→ STATED EXERCISE: Rewrite everything from the start of the items down to the line containing "click(x=378, y=619)", swapping "sidebar" for "side panel" and keeping all else unchanged.

→ SUPPLIED MATERIAL:
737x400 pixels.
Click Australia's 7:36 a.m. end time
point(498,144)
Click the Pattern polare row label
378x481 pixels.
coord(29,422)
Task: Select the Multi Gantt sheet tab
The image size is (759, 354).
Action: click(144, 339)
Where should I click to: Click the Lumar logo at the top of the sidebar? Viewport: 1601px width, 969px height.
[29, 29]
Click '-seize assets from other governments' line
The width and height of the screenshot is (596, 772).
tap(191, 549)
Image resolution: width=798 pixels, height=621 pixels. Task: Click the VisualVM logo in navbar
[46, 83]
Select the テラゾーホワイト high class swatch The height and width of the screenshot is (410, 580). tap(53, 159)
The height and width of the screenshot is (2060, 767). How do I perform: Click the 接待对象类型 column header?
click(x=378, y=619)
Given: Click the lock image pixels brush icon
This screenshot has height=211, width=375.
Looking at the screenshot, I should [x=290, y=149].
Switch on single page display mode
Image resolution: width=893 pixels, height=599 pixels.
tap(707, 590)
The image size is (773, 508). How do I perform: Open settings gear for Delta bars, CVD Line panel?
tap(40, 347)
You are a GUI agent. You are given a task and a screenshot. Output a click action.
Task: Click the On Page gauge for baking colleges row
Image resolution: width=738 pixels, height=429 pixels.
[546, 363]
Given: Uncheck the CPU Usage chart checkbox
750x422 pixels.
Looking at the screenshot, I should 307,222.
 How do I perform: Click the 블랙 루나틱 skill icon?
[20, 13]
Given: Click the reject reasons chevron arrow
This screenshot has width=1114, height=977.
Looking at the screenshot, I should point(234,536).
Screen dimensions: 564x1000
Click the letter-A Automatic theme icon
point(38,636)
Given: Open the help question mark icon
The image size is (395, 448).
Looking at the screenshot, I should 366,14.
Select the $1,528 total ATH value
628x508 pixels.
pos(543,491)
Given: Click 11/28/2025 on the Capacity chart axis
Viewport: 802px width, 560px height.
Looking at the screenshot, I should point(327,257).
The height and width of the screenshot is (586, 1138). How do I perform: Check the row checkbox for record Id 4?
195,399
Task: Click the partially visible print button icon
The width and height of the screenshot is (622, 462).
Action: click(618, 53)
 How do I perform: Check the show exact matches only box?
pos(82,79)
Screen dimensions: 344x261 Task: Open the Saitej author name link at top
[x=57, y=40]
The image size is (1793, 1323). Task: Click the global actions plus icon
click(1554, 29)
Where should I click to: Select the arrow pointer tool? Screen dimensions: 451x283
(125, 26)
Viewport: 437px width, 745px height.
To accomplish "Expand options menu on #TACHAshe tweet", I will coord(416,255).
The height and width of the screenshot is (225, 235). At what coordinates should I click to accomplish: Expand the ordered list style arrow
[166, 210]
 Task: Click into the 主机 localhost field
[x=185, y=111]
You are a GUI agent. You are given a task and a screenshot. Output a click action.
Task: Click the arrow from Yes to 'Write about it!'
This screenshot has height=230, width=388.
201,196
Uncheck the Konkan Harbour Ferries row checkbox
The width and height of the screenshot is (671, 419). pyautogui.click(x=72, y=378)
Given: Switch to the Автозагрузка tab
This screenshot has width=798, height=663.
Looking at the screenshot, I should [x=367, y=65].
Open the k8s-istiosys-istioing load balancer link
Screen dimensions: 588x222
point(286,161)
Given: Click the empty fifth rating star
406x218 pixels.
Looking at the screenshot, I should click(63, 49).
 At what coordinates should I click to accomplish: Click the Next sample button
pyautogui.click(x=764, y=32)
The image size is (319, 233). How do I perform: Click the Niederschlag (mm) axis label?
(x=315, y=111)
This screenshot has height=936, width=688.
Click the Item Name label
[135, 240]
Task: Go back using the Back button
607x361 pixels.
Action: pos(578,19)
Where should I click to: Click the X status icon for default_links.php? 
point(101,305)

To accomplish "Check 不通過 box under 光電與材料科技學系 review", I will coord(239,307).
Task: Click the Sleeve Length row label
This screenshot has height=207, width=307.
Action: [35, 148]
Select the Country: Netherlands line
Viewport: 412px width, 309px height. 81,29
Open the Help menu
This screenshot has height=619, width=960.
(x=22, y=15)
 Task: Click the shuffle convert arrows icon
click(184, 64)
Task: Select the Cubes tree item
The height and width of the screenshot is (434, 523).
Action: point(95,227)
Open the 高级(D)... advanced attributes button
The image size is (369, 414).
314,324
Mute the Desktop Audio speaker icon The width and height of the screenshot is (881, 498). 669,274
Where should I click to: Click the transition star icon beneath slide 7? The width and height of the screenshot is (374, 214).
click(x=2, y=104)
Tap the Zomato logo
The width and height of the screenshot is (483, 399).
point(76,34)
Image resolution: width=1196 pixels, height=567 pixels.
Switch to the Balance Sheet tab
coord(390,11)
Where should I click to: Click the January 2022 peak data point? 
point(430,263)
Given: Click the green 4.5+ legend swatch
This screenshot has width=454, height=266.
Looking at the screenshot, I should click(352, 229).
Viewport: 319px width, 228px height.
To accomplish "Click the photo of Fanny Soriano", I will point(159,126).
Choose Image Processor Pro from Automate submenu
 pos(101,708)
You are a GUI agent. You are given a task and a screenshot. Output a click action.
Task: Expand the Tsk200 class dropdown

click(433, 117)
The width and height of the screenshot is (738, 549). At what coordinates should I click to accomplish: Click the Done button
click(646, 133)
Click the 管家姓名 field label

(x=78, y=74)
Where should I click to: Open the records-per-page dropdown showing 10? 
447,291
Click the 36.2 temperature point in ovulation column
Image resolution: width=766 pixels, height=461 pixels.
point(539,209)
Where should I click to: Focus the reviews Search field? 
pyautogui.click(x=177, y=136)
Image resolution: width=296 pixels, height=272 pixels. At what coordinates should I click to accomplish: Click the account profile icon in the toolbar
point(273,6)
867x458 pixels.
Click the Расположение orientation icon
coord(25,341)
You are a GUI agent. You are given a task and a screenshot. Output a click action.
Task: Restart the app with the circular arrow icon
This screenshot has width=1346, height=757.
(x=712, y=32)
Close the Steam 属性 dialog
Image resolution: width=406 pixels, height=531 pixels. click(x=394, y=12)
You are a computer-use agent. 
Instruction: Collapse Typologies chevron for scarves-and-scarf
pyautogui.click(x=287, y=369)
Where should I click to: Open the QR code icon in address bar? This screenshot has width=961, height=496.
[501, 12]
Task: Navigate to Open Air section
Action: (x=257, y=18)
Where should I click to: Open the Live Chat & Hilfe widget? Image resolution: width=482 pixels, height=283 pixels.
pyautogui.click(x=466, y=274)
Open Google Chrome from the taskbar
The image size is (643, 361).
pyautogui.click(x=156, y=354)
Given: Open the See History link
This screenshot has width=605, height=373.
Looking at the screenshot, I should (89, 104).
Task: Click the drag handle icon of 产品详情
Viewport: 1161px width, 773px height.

→ FINISHED TASK:
737x400 pixels.
Click Australia's 7:36 a.m. end time
point(498,144)
Click the Pattern polare row label
378x481 pixels.
coord(29,422)
Task: Select the Multi Gantt sheet tab
The image size is (759, 354).
Action: click(144, 339)
Where should I click to: Click the Lumar logo at the top of the side panel? Viewport: 1601px width, 969px height.
[29, 29]
Click '-seize assets from other governments' line
The width and height of the screenshot is (596, 772).
tap(191, 549)
Image resolution: width=798 pixels, height=621 pixels. Task: Click the VisualVM logo in navbar
[46, 83]
Select the テラゾーホワイト high class swatch The height and width of the screenshot is (410, 580). tap(53, 159)
The height and width of the screenshot is (2060, 767). How do I perform: Click the 接待对象类型 column header?
click(x=378, y=619)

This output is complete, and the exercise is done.